Note: IRI, ischemia-reperfusion injury; TNF-α, tumor necrosis factor α; IL-6, interleukin 6; ATP, adenosine triphosphate; PKC, protein kinase C; VEGF, vascular endothelial growth factor; HIF-α, hypoxia-inducible factor 1 α; eNOS, endothelial nitric oxide synthase; Bcl-2, B-cell lymphoma-2; BAG3, Bcl-2 associated athanogene 3; NF-κB, nuclear factor kappa-B; PI3K, phosphatidylin-ositol 3-kinase; ICAM-1, intercellular cell adhesion molecule-1; APMK, adenosine 5′-monophosphate (AMP)-activated protein kinase; mTOR, mammalian target of rapamycin; ULK1, The Unc-51 like autophagy activating kinase 1; JNK, c-Jun N-terminal kinase; ROS, reactive oxygen species.

Although these studies on the protective effects of puerarin in organ I/R are relatively preliminary, the evidence of its beneficial effects is encouraging. For example, there is evidence that puerarin plays a vital role in oxidative stress and inflammation in MI. However, there is still a need for further studies, particularly randomized controlled trials. First, with changes in the environment, diet and habits, these diseases are changing, so we don’t know if puerarin will still be suitable for these diseases. The second, the safety of puerarin, especially for long-term use, remains to be determined.

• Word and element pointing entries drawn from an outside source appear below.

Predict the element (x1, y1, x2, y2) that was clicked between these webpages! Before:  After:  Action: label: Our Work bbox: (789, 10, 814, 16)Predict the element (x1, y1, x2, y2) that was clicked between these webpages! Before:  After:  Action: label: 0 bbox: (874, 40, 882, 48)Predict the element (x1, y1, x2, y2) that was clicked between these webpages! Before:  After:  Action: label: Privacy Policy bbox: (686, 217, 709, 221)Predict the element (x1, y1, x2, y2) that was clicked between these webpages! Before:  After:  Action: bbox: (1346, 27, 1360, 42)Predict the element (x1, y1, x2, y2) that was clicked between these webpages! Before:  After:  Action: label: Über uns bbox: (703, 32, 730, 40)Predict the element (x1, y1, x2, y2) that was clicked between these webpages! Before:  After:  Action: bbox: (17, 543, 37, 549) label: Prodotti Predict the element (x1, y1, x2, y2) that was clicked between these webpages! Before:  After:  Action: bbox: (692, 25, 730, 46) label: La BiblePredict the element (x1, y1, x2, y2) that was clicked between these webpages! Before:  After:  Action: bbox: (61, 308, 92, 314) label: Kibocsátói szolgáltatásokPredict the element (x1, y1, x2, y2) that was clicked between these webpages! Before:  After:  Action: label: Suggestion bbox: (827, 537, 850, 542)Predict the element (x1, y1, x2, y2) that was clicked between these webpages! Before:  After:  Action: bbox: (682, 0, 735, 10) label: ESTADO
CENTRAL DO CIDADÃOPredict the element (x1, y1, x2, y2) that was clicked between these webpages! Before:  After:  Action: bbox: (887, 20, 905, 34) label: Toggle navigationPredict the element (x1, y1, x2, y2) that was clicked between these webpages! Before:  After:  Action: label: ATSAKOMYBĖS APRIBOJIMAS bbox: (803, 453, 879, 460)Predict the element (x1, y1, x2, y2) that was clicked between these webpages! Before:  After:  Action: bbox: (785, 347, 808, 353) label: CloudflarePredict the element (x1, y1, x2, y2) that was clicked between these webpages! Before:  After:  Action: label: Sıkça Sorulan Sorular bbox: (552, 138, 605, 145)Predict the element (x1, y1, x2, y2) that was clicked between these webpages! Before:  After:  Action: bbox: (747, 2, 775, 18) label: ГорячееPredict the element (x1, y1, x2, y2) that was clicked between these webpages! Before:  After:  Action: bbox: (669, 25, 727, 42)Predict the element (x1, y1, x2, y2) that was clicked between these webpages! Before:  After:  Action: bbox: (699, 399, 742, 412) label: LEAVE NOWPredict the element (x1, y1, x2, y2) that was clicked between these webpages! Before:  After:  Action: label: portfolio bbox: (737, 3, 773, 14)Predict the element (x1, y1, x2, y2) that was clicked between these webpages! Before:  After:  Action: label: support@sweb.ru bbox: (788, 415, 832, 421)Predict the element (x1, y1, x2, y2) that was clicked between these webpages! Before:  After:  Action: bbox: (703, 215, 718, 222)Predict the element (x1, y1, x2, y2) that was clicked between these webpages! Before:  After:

Finally, the route of administration in most studies was oral or gavage. Therefore, the exacting route and administration time also need to be determined. The development of puerarin derivatives is a hot topic, attracting many scholars worldwide (Zhang, 2019; Li et al., 2020; Pan et al., 2020; Li et al., 2021; Qin et al., 2021). There is no doubt that more effective puerarin preparations will be developed in the future to prevent and treat organ IRI.